I won't build an engine without a gapless ring so many advantages.
increase fuel mileage more power
keeps the oilfrom being contaminated like they mentioned they will last Until Jesus returns.
And more. And you will get better fuel mileage if an engine has four or 5% Blow by that for 5% of your gasoline going into the oil in the form of carbon and of course going out the blow by I love them and with the increase fuel mileage they will actually pay for themselves over the life of the engine many times over
Who was the maker of these rings, I can post picture of a piston that had gapless rings all the way around and it busted a piston after 5 years at 750 hp engine components rated for 1000 76mill turbo meth injection so if these are a better manufacturer idk be interested in checking them out
Nothing last forever to be fair and there is a point where building for a higher HP than you are running doesn't actually add any longevity.
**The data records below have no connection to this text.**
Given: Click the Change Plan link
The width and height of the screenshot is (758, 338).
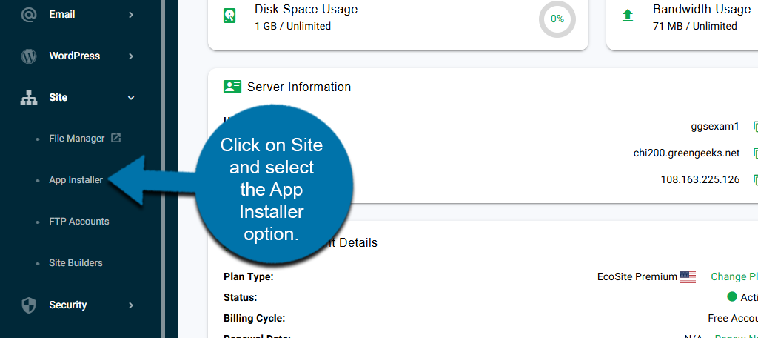Looking at the screenshot, I should 733,276.
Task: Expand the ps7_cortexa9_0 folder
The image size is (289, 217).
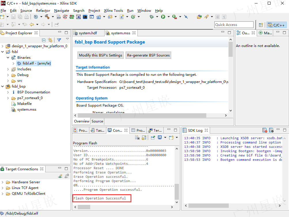Action: point(8,98)
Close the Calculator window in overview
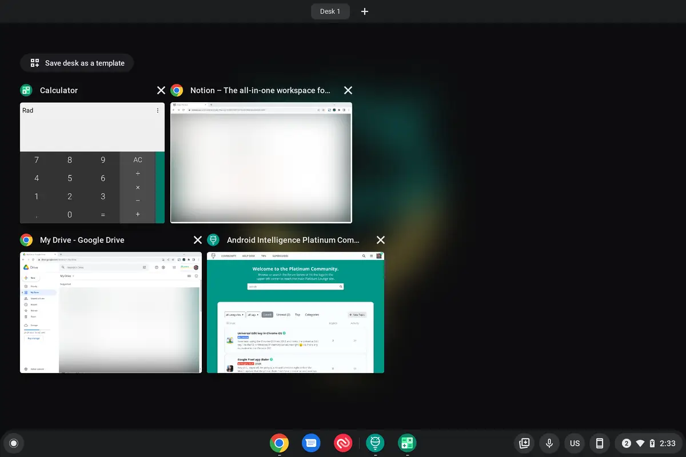 tap(161, 90)
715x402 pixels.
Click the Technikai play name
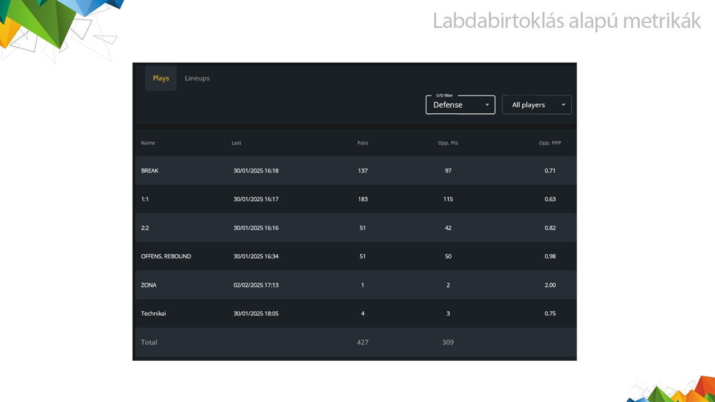point(153,314)
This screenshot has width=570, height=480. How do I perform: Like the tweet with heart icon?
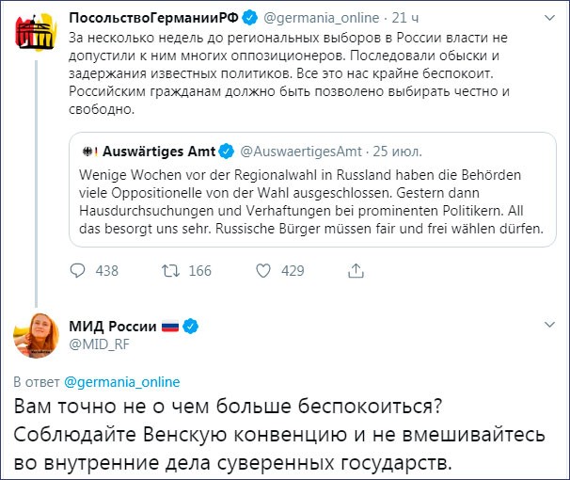click(263, 271)
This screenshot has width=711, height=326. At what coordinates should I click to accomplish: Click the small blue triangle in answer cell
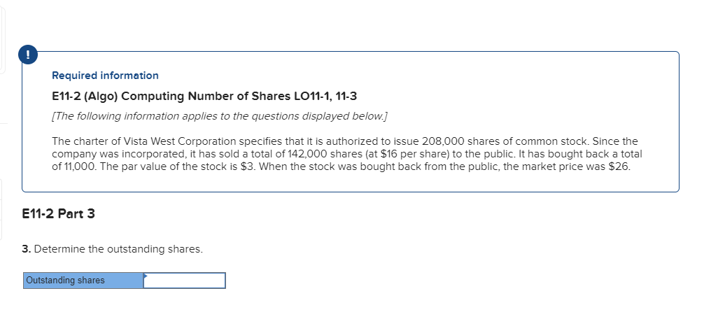click(146, 276)
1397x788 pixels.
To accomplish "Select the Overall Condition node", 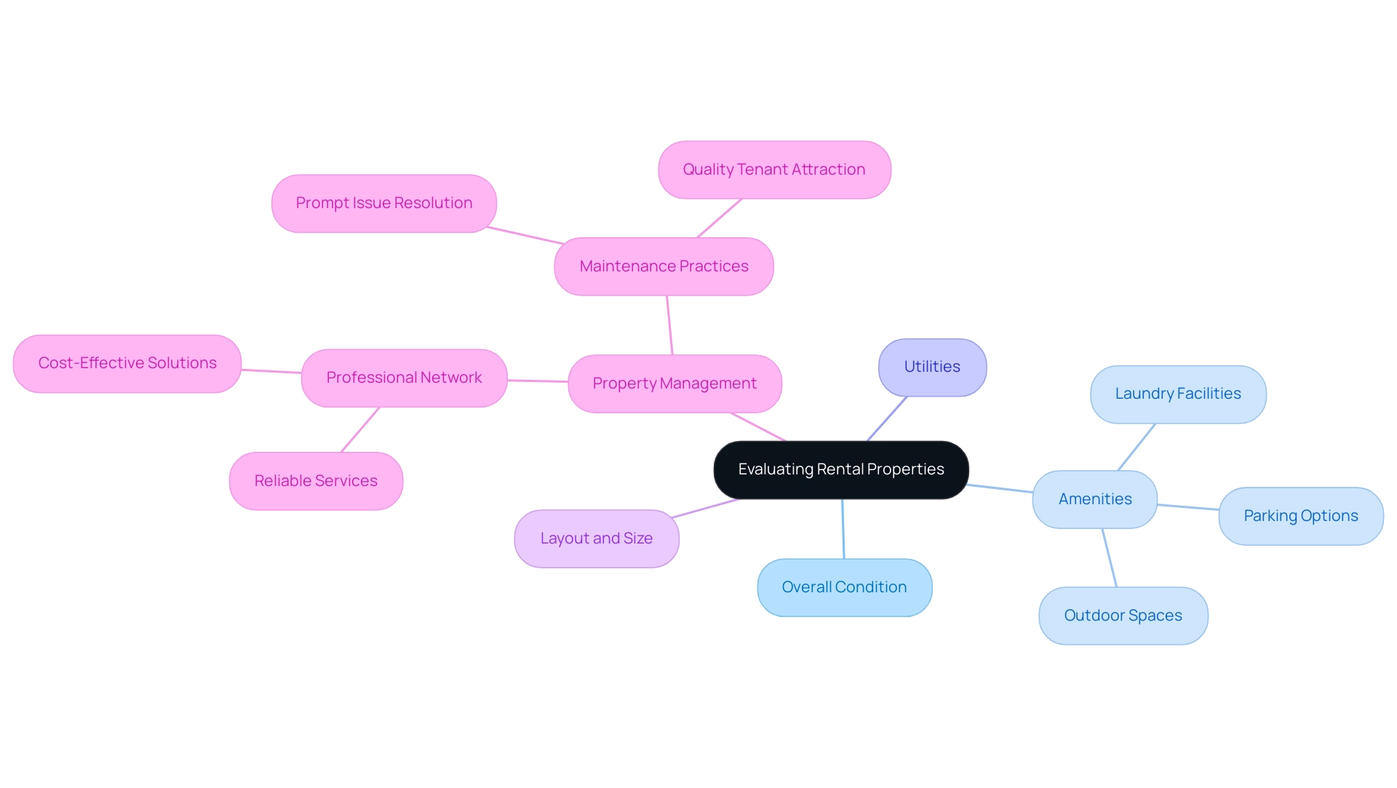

In some specific cases it would actually reduce it.
To answer your question though I believe 'Total Seal' is the brand Andre has personally used in a dedicated drag engine build/s - Taz.
@@hpa101 thank you I believe the builder might have ran to tight of ring gaps and under boost it eventually blew up
I had to slow down the Playback Speed of this Dude to follow.
How good is that speed feature eh! Hope you enjoyed this one - Taz.
It's a hypothesis not a theory
shame you didn't have time to look at the other rings total seal do
I would rather see these named lapped rings. The rings do have a gap.